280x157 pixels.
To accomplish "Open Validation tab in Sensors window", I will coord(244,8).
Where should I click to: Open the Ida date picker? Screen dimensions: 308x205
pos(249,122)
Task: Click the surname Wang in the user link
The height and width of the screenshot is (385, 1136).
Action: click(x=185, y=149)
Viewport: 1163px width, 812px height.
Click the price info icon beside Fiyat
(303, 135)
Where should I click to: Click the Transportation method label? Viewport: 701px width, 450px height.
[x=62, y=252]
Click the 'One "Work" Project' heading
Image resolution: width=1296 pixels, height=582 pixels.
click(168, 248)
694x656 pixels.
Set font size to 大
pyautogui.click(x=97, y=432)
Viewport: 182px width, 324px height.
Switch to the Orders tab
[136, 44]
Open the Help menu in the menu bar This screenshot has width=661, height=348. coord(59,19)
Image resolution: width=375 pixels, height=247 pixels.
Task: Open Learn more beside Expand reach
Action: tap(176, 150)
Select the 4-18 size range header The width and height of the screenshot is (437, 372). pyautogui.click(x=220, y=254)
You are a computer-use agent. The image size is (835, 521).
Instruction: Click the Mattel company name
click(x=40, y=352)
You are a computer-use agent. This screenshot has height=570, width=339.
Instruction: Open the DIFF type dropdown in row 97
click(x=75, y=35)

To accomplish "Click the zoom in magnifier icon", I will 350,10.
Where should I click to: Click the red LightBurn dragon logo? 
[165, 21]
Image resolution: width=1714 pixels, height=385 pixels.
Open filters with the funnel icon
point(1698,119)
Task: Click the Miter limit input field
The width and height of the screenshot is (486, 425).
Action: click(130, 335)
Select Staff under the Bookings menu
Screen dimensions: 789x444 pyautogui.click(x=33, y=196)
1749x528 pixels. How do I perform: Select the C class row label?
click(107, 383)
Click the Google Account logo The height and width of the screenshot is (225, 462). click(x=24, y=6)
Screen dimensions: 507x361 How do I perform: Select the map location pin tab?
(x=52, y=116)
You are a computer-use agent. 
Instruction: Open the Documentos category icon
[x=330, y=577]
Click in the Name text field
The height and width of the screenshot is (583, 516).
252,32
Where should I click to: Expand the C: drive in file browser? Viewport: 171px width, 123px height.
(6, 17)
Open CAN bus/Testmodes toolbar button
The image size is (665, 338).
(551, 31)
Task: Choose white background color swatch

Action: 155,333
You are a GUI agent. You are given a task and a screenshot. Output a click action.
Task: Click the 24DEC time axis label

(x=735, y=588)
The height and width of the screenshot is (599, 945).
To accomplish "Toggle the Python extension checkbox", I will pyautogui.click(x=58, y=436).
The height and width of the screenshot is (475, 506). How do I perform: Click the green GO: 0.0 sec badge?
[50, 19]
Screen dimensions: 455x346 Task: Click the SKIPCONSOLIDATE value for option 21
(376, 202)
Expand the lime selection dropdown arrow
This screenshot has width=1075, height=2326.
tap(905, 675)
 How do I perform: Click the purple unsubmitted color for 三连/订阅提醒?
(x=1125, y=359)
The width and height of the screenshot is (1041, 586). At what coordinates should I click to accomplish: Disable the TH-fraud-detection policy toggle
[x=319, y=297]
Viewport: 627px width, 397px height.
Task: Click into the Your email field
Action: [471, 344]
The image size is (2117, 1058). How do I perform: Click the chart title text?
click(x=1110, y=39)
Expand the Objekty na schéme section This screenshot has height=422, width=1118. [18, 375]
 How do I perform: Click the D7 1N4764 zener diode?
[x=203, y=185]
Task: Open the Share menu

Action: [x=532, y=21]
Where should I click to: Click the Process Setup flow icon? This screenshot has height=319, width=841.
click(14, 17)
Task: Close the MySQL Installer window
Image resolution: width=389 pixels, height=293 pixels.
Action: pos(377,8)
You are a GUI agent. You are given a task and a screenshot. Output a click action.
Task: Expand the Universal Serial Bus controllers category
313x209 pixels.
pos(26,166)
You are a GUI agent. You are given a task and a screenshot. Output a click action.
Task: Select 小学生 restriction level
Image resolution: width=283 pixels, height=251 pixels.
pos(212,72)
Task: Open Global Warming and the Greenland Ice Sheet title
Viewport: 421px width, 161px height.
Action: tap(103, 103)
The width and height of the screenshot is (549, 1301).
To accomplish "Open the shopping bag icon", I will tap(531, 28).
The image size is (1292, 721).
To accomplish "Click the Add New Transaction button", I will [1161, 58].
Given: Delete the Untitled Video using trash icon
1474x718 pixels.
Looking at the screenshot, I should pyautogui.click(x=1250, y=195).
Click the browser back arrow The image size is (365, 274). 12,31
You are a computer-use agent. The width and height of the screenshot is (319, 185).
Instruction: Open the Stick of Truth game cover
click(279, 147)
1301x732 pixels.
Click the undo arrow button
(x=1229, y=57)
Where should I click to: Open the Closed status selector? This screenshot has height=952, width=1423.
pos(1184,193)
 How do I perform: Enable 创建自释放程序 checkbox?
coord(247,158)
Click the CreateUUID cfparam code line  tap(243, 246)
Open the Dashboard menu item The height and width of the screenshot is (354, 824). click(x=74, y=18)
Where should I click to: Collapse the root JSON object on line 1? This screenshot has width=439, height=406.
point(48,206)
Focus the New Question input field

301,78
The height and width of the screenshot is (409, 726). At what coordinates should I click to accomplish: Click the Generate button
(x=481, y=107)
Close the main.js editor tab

_ _ _ _

Problem: Please reproduce the records starting at the line containing "Where should I click to: Collapse" and ending at the last line of the records, requests included. Scale every coordinate in the answers by 0.7 and round each to a whole number, with halves rounded up.

Complete response:
Where should I click to: Collapse the root JSON object on line 1? This screenshot has width=439, height=406.
point(34,144)
Focus the New Question input field

211,55
The height and width of the screenshot is (409, 726). At what coordinates should I click to accomplish: Click the Generate button
(x=337, y=75)
Close the main.js editor tab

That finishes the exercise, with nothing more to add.